三焦の働きは、体温調節機能、気血津液の調整作用、輸瀉作用の3つ。
三焦は上焦中焦下焦と分けたときその働きがそれぞれ異なります。
上焦
上焦は、横隔膜から上部の機能を指します。
その働きは、飲食物から得た気、特に陽性衛気を全身にめぐらせることです。
これにより皮膚を潤し体毛に栄養を与え、体熱を産生し体温調節をします。
臓腑では横隔膜より上の心肺との関係が深いと言われています。
中焦
中焦は、横隔膜から臍までの間の機能を指します。
その働きは飲食物を胃の中で時間をかけて消化吸収し、そこから生じる精気を営気と血として経絡を介して全身にめぐらせることです。
臓腑では横隔膜より下で臍以上の脾胃と関係が深いと言われています。
下焦
下焦は、臍から下部の機能を指します。
下焦の主な機能は、糟粕に含まれる不要な水分を分離して、膀胱に染み込ませることです。
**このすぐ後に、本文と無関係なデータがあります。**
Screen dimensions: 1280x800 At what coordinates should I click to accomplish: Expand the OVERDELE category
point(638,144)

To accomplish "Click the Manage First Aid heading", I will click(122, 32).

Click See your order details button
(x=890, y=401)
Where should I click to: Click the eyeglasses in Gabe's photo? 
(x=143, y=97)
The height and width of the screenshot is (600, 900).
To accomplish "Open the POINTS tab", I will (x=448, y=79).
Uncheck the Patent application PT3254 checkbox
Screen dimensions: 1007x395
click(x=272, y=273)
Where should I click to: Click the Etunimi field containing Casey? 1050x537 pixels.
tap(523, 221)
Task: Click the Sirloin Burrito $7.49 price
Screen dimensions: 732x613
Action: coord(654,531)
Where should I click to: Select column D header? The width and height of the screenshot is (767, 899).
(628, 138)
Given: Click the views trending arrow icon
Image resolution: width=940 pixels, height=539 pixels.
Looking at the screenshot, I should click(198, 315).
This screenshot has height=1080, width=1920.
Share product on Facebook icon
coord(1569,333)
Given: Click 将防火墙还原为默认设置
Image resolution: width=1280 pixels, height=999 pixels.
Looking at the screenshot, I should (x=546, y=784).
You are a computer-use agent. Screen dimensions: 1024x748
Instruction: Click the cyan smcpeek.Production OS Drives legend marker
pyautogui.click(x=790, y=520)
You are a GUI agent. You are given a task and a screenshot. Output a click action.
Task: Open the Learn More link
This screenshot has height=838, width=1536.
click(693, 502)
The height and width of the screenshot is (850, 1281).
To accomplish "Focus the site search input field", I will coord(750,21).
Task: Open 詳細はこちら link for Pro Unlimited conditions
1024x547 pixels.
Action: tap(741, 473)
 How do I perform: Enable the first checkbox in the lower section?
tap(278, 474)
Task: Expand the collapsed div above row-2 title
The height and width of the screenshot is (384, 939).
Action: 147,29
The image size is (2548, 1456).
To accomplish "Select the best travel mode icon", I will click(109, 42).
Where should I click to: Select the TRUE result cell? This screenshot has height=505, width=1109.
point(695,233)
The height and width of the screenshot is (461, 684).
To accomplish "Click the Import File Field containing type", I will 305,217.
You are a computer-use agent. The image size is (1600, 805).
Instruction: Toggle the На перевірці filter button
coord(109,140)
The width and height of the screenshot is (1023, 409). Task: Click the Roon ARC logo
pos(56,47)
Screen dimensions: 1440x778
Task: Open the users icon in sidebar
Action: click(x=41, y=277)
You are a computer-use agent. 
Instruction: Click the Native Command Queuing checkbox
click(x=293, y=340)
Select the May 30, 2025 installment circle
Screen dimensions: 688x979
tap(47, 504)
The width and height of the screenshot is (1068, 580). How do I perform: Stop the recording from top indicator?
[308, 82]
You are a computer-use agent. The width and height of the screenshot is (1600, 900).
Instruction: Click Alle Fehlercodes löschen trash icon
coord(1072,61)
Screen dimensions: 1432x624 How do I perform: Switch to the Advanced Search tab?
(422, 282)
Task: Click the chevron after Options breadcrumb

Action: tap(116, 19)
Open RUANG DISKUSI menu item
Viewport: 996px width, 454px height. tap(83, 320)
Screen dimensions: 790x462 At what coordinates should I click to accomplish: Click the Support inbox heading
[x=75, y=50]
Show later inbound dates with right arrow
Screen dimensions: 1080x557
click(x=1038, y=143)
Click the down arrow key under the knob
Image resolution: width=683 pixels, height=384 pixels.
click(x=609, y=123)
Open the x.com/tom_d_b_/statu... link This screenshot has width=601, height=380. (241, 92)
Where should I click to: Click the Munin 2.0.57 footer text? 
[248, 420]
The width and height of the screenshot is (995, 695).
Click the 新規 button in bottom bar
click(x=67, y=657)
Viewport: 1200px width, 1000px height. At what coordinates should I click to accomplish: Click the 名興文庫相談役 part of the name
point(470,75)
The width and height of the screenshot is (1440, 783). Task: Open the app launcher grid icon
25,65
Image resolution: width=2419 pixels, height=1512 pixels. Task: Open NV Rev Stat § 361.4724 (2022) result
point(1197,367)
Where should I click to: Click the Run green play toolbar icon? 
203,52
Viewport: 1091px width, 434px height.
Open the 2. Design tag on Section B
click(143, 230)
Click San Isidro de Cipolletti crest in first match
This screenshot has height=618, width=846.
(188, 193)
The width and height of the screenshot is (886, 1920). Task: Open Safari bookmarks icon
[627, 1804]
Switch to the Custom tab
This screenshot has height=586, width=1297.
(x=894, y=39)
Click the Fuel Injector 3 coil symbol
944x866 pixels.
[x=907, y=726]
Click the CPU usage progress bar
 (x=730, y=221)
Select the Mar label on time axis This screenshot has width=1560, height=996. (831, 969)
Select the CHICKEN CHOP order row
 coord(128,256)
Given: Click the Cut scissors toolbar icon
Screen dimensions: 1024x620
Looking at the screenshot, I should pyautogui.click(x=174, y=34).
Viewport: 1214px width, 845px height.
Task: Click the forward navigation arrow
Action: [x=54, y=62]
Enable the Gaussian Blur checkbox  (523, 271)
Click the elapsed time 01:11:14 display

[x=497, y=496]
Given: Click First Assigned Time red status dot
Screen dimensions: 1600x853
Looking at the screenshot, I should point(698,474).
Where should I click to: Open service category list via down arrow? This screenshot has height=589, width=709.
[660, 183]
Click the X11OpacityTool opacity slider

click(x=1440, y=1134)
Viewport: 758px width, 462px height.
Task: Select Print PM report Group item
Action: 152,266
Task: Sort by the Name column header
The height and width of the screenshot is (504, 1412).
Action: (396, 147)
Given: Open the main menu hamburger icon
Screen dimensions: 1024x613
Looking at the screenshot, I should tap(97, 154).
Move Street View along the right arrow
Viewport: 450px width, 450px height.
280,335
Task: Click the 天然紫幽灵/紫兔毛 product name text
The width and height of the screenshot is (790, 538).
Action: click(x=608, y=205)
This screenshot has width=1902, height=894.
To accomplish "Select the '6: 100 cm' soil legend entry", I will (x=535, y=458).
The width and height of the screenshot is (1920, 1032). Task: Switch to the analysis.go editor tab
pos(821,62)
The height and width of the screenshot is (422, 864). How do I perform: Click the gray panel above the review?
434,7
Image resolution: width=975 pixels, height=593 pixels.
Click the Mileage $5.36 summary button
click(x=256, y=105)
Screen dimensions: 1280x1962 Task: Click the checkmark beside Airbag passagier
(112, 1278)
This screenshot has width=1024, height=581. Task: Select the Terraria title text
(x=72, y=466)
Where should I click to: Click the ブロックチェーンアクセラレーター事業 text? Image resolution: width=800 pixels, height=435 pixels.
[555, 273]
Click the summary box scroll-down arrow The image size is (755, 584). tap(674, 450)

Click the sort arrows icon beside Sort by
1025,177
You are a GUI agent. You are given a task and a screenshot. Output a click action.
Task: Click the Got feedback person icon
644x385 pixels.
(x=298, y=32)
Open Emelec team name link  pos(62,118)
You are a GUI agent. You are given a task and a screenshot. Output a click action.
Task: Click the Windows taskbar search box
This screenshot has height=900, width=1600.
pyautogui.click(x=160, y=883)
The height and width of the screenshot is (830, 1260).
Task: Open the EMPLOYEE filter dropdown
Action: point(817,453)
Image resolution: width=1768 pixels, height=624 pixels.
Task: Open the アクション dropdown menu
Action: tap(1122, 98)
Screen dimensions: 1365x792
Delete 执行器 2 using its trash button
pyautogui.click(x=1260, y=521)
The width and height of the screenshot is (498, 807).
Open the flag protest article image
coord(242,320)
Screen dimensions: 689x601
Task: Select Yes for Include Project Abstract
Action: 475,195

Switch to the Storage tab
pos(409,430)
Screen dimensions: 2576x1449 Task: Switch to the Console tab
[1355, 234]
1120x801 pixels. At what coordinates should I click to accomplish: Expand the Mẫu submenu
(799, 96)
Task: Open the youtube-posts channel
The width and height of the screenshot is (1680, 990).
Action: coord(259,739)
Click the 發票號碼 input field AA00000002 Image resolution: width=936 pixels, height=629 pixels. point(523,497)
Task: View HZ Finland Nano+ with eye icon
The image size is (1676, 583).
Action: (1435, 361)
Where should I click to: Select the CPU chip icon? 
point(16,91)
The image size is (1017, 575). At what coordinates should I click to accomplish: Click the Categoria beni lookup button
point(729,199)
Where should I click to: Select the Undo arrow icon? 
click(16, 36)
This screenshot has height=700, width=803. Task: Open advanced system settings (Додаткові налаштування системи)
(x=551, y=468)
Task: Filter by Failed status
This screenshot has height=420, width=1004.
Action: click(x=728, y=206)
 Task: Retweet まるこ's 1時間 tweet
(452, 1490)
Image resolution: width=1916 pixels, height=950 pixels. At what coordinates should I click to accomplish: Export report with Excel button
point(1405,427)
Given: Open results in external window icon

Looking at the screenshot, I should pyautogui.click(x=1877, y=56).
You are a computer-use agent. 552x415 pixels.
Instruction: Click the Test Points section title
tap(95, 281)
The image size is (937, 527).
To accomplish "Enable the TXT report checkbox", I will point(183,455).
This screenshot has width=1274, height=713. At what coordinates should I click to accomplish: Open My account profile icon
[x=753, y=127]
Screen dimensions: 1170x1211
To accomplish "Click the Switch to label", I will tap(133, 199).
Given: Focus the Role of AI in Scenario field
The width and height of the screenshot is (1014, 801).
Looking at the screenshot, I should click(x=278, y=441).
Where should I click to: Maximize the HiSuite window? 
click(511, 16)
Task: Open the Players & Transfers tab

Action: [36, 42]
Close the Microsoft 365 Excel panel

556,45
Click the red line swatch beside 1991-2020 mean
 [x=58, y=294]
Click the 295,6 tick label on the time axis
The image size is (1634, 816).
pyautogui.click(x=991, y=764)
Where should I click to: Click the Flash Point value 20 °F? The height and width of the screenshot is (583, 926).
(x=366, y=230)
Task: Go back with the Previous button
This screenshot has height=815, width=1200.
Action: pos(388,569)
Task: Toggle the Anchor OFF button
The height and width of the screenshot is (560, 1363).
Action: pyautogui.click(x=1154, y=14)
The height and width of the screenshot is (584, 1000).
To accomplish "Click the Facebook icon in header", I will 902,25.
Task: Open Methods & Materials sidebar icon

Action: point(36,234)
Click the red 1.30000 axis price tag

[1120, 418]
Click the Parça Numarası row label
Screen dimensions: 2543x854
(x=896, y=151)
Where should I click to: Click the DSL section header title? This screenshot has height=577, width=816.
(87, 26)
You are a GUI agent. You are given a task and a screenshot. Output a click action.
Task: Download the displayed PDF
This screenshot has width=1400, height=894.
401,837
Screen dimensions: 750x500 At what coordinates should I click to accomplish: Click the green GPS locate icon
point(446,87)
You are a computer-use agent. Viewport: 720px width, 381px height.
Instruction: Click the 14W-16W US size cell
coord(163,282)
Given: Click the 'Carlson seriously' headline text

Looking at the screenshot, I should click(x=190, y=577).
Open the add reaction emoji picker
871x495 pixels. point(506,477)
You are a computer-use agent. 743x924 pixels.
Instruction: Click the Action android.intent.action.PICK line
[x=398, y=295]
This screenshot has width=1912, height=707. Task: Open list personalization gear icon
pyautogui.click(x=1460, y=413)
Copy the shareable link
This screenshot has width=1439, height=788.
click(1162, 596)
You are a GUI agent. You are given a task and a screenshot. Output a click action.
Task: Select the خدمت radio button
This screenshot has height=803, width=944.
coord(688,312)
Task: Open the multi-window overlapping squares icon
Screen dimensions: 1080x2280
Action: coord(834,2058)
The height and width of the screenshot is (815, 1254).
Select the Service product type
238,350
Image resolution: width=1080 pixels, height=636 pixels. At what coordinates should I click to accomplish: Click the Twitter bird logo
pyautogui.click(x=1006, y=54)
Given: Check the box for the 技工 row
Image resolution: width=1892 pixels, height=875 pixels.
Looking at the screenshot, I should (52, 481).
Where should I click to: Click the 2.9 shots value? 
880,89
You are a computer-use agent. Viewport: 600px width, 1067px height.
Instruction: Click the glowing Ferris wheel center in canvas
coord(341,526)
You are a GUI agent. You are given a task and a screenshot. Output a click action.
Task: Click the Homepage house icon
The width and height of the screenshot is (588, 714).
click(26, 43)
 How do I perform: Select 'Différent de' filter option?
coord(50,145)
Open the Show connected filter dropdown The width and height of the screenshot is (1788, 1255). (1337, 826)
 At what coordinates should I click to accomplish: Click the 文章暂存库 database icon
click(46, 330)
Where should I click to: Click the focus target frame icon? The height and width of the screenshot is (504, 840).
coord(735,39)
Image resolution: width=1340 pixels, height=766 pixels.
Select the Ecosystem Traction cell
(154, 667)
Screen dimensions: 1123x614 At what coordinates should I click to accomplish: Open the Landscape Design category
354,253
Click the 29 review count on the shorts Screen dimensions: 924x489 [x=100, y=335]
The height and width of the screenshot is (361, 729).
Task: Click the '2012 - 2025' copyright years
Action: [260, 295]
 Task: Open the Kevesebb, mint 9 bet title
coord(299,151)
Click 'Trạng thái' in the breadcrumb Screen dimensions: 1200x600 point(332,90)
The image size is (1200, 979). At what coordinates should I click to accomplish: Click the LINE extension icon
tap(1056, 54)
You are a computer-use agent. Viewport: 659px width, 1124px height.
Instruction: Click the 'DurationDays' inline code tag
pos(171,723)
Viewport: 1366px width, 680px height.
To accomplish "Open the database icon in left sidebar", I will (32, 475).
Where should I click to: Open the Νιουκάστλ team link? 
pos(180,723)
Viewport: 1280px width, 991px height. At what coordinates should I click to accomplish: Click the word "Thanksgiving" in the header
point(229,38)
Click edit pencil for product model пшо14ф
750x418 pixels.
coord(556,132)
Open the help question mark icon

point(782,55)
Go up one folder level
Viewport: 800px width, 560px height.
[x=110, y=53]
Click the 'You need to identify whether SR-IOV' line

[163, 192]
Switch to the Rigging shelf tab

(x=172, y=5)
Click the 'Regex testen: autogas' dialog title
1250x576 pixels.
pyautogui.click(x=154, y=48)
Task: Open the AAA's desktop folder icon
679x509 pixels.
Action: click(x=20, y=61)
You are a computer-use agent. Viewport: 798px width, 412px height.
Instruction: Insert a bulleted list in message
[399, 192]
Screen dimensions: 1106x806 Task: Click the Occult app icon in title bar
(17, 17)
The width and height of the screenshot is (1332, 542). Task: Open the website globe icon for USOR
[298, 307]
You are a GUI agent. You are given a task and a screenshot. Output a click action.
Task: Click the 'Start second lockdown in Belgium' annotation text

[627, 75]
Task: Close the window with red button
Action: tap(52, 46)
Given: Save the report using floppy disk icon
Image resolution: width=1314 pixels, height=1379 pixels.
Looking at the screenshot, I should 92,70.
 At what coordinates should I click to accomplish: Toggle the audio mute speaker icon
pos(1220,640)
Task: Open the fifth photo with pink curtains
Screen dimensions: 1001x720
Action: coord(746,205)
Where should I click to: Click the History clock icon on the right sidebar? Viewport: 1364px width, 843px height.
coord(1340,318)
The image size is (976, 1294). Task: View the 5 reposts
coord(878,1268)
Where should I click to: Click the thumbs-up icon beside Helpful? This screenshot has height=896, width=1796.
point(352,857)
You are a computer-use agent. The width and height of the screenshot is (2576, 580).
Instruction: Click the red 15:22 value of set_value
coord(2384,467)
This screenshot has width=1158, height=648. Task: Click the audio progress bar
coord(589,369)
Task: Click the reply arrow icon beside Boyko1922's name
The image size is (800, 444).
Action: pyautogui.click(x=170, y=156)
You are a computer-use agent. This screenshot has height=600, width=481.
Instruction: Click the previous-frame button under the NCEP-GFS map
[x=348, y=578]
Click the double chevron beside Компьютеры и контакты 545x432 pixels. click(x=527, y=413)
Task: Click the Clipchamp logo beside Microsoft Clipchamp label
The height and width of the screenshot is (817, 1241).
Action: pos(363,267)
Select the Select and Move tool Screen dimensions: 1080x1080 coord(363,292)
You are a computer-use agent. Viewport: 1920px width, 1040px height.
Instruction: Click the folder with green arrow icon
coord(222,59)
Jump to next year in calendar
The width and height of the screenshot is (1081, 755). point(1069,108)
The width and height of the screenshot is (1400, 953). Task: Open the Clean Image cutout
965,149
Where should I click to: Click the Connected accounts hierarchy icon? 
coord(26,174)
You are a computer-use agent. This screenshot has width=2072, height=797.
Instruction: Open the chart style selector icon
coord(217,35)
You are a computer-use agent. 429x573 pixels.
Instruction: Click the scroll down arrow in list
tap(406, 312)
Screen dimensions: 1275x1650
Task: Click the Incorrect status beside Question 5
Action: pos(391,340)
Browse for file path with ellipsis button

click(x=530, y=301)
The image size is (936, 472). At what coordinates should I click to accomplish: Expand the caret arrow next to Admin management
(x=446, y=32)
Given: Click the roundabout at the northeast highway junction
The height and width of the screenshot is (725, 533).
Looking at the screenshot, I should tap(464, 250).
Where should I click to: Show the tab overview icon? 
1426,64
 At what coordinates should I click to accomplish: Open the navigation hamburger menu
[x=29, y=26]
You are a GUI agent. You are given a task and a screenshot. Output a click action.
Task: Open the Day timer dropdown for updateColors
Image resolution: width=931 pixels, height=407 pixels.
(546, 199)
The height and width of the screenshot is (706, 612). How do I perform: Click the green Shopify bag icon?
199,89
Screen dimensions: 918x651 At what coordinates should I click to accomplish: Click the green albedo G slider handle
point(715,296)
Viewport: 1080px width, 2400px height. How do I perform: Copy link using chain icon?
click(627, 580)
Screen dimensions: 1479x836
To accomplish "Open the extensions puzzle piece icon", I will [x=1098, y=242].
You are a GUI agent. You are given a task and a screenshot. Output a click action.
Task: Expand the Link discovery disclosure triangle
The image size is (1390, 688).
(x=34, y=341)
臓腑では臍以下の腎、膀胱、小腸、大腸などと関係が深いと言われています。
臨床において
六腑に関係する経絡は陽経なので、実際の臨床ではとても使います。
経絡については次回詳しく解説しますが、
特に、陽経は急性の症状の時に経絡に異常が現れやすいので、重要です。
陽経の治療だけしといたら大体良くなるよ〜と言っている人もいるくらいなので、覚えておいて損はありません。